## Stored data:
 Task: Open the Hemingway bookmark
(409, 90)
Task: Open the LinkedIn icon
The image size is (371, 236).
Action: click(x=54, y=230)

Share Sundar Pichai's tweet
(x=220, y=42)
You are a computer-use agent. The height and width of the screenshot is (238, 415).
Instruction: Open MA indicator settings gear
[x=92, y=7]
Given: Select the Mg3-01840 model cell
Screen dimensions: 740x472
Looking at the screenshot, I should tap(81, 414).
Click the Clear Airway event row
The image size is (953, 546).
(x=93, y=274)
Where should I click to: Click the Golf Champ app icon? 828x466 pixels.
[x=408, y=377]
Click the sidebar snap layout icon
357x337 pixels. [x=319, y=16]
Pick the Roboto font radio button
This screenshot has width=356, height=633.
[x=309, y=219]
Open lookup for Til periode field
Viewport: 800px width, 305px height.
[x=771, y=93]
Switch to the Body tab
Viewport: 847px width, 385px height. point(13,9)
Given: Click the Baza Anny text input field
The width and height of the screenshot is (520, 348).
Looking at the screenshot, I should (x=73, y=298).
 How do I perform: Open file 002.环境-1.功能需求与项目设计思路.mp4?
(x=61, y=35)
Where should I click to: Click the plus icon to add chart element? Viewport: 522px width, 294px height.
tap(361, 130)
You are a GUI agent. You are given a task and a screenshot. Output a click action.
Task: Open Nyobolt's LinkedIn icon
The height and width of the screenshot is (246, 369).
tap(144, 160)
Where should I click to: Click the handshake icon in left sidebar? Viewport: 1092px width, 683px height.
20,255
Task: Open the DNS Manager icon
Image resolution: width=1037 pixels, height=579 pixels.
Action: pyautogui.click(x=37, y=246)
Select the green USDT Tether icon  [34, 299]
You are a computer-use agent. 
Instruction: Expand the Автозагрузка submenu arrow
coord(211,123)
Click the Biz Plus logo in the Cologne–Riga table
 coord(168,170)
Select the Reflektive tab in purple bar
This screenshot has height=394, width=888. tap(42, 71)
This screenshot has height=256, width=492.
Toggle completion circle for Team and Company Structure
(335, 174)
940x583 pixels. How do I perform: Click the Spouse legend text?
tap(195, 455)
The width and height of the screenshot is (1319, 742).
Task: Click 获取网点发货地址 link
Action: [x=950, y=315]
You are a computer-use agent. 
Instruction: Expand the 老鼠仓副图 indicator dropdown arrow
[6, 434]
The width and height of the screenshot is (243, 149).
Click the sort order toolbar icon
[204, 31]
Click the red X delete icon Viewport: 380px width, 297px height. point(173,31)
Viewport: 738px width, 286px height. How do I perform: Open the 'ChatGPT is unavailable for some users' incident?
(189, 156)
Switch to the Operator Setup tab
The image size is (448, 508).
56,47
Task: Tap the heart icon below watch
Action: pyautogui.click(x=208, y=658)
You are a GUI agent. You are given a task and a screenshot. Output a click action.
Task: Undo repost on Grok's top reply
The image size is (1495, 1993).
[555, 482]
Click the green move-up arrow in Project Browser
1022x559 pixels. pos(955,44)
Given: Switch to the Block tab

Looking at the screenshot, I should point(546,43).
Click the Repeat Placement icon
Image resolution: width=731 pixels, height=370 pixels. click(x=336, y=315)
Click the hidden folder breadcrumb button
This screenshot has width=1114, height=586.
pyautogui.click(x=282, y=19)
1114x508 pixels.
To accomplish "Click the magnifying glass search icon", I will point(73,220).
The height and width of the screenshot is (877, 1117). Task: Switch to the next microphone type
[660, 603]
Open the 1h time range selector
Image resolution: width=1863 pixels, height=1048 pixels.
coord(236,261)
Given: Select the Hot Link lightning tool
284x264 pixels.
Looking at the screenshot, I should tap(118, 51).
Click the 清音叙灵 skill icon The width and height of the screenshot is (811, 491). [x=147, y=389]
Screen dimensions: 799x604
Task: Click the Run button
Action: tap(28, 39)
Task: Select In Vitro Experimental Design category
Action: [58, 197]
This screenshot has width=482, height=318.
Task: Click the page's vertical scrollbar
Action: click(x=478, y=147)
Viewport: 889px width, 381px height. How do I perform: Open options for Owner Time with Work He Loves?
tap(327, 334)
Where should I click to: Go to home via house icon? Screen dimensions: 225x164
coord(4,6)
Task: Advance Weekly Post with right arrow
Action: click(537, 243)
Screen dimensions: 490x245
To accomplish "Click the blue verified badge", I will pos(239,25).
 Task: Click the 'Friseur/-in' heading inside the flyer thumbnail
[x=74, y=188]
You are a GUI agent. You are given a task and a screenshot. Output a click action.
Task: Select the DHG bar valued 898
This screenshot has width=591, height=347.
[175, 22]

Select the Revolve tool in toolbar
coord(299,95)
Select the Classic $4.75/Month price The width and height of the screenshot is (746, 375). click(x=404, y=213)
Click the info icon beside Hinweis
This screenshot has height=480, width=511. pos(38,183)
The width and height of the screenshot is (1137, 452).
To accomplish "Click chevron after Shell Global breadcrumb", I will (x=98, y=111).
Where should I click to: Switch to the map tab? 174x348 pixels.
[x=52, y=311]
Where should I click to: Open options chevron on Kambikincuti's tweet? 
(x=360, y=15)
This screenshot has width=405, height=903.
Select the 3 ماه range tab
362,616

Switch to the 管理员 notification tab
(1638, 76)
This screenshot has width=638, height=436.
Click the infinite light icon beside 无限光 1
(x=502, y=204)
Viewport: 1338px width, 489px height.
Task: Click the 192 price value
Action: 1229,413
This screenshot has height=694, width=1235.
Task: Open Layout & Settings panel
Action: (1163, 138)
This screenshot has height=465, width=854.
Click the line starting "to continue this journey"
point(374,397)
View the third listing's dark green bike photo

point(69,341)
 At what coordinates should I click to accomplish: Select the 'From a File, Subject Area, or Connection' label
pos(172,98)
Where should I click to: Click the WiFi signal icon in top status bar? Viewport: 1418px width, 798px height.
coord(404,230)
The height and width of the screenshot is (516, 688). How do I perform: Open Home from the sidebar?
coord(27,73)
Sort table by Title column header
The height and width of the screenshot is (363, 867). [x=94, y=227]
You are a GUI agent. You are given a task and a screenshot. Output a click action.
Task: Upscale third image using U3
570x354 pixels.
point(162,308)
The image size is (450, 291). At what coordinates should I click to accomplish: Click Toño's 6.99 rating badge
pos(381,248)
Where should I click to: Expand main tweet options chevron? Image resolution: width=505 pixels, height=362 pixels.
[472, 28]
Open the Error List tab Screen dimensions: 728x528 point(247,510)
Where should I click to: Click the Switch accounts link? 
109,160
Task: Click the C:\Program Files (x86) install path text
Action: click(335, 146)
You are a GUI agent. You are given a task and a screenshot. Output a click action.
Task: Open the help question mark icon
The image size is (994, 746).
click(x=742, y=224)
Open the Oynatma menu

## Task description:
All lines in the listing above between the line with "Switch to the Body tab" and the line with "Task: Open Nyobolt's LinkedIn icon", inclusive, should be set down exactly, and no line outside that range.

## Exercise answer:
Switch to the Body tab
Viewport: 847px width, 385px height. point(13,9)
Given: Click the Baza Anny text input field
The width and height of the screenshot is (520, 348).
Looking at the screenshot, I should (x=73, y=298).
 How do I perform: Open file 002.环境-1.功能需求与项目设计思路.mp4?
(x=61, y=35)
Where should I click to: Click the plus icon to add chart element? Viewport: 522px width, 294px height.
tap(361, 130)
You are a GUI agent. You are given a task and a screenshot. Output a click action.
Task: Open Nyobolt's LinkedIn icon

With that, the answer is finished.